Period of consolidation for the Ecole des Roches.

The early 1970s was a period of consolidation for the Ecole des Roches; the late 1970s, a period of dramatic change.

The school continued building on its foundations established in the 1950s, of a rounded education that balanced academic learning, with sport, healthy lifestyle, and well-being.

As the biggest international boarding school in Valais and a successful business, it brought significant financial benefit to the local economy as well as employment opportunities for teachers and support staff.

But the world political stage was changing with significant upheaval in the Middle East, and in the second half of the 1970s, the Clivaz brothers began to reflect more seriously about the growing business opportunity of creating a school that offered diplomas in hotel management.

In 1979, the Ecole des Roches became Les Roches Hotel and Tourism School.

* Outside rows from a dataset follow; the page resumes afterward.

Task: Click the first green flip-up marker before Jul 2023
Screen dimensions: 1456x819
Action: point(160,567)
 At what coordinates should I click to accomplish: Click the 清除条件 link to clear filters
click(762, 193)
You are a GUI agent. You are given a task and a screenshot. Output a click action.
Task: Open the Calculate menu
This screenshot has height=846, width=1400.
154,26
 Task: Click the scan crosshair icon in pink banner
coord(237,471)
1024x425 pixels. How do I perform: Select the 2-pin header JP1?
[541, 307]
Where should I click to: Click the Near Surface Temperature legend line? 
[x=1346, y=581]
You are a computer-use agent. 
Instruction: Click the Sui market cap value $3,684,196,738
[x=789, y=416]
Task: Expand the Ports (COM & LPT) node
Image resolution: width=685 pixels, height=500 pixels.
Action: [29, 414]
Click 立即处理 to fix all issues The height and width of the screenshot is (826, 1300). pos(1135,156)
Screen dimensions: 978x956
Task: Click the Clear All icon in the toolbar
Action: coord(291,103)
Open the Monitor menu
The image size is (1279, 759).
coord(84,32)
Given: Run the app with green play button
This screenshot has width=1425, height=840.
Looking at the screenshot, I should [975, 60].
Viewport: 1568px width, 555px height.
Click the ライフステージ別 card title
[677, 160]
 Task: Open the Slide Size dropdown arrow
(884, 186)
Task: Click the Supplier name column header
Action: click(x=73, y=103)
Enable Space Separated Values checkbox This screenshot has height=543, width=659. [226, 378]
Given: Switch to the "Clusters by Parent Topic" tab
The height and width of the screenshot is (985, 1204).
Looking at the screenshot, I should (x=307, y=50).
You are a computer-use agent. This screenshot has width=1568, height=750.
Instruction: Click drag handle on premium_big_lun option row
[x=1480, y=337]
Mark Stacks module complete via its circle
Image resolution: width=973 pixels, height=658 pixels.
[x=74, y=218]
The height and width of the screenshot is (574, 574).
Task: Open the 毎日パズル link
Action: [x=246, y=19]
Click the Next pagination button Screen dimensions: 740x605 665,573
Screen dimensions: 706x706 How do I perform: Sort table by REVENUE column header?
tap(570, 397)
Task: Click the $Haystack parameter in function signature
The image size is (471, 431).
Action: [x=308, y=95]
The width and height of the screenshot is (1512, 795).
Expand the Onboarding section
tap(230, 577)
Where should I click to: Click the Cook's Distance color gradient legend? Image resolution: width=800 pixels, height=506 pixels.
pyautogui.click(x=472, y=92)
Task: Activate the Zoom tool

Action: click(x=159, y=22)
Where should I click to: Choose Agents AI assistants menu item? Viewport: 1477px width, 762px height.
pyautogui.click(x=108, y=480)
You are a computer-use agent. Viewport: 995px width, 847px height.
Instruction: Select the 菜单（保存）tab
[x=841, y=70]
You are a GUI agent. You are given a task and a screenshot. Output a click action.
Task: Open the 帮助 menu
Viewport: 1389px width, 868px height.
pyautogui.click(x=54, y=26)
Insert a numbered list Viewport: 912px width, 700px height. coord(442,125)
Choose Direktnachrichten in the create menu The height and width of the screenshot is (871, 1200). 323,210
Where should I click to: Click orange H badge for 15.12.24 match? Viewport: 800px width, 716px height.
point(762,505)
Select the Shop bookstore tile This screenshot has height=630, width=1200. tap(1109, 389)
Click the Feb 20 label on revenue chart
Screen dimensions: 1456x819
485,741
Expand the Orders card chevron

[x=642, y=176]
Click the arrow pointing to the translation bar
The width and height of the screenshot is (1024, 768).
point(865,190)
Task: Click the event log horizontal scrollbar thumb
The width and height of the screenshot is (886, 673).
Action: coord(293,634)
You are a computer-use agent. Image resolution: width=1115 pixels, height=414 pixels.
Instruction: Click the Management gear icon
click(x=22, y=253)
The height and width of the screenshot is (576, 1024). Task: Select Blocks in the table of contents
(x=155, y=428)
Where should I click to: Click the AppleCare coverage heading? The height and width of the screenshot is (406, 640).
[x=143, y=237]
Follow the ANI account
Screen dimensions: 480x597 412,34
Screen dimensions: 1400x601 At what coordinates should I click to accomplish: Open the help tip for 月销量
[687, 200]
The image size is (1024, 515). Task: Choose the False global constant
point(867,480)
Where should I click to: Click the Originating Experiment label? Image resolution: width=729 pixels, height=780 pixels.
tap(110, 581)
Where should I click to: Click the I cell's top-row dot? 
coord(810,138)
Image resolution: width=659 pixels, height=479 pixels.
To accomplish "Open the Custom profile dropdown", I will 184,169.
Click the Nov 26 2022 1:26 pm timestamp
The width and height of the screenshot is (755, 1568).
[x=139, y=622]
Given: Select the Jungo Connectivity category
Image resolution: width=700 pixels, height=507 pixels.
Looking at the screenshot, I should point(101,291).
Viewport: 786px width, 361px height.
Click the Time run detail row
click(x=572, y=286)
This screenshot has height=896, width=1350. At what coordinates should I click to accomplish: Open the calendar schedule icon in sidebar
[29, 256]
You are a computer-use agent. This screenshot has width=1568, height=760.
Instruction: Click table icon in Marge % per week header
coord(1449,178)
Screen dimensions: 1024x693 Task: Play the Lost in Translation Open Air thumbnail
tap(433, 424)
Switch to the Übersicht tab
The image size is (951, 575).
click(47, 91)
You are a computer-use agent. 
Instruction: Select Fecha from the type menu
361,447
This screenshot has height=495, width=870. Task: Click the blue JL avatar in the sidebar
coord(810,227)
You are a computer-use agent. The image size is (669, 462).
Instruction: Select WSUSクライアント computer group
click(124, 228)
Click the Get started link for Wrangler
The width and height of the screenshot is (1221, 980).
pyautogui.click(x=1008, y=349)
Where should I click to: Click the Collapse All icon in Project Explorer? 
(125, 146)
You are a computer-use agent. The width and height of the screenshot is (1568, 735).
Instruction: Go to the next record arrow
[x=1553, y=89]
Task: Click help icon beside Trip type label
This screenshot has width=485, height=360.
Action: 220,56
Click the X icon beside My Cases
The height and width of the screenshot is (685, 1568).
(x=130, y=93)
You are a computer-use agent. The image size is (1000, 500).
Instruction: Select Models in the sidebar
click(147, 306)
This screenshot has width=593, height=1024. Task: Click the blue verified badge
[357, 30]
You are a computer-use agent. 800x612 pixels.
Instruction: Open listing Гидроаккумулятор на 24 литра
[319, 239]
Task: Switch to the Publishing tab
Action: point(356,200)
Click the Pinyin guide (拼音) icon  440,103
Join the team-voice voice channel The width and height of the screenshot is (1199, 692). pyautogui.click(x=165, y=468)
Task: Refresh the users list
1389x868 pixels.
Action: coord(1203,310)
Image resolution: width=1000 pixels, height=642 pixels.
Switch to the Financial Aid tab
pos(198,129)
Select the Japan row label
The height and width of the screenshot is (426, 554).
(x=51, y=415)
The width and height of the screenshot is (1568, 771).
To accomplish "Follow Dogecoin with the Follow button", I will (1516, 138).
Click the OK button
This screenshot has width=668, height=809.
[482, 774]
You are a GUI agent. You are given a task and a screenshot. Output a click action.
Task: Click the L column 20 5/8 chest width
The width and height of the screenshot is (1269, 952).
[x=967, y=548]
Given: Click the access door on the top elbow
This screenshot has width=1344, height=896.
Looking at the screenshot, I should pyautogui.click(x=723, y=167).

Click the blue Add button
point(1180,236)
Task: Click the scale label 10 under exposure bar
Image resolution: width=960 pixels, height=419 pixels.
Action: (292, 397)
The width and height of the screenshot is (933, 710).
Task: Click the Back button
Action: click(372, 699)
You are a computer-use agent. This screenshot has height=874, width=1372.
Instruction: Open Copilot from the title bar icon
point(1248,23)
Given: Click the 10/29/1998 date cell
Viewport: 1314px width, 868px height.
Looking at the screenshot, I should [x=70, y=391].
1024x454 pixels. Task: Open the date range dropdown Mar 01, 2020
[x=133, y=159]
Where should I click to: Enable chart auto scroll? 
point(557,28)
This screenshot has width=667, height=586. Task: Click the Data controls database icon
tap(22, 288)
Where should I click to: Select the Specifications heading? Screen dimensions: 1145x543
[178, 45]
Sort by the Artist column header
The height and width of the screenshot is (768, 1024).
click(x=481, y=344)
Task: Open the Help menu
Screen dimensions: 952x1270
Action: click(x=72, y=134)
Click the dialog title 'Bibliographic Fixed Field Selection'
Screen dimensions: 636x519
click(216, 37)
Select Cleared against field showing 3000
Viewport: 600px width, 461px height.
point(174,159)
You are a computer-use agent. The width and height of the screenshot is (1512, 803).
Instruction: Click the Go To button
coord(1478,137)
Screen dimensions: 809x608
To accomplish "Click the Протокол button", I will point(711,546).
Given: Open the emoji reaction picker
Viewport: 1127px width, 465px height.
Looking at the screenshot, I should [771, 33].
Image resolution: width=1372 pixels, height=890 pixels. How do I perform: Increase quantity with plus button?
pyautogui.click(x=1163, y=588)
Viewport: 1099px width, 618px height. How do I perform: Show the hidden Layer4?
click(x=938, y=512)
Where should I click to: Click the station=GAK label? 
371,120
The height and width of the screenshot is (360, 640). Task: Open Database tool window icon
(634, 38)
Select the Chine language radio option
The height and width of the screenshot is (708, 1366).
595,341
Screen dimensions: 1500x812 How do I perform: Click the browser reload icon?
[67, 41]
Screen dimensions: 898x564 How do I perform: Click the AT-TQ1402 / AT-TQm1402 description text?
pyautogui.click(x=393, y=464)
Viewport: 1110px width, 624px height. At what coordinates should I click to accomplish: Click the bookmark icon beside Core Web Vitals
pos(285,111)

Les Roches Hotel and Tourism School became Switzerland’s first and only hotel management training school which offered instruction in English.

The hotel and tourism industry – all about business

The 1970s saw the beginning of hotels aimed at business people.  This was influenced by the following factors:
  • Airline companies looking for economic growth opportunities decided to expand into hotels
  • The sudden oil-prosperity of the Middle East countries attracted business people from around the world
In the 1970s, hotel chains upped their game in response to consumer demand.
  • Hotels rooms became more spacious and the cuisine more refined
  • Various first class hotels (among them former palaces and city center hotels) which had fallen into disrepair, began systematic renovation programs
Other key developments
  • The first congresses of international hotel experts started at end of the 1970s
  • China opened its doors to foreign tourists

Next decade : The 1980s

For four years, from 1979 to 1983 the international boarding school and the hotel and tourism school ran in tandem.

Then in 1983, the doors closed to secondary school children, and the school’s sole focus became hotels and tourism. There were approximately 170 students.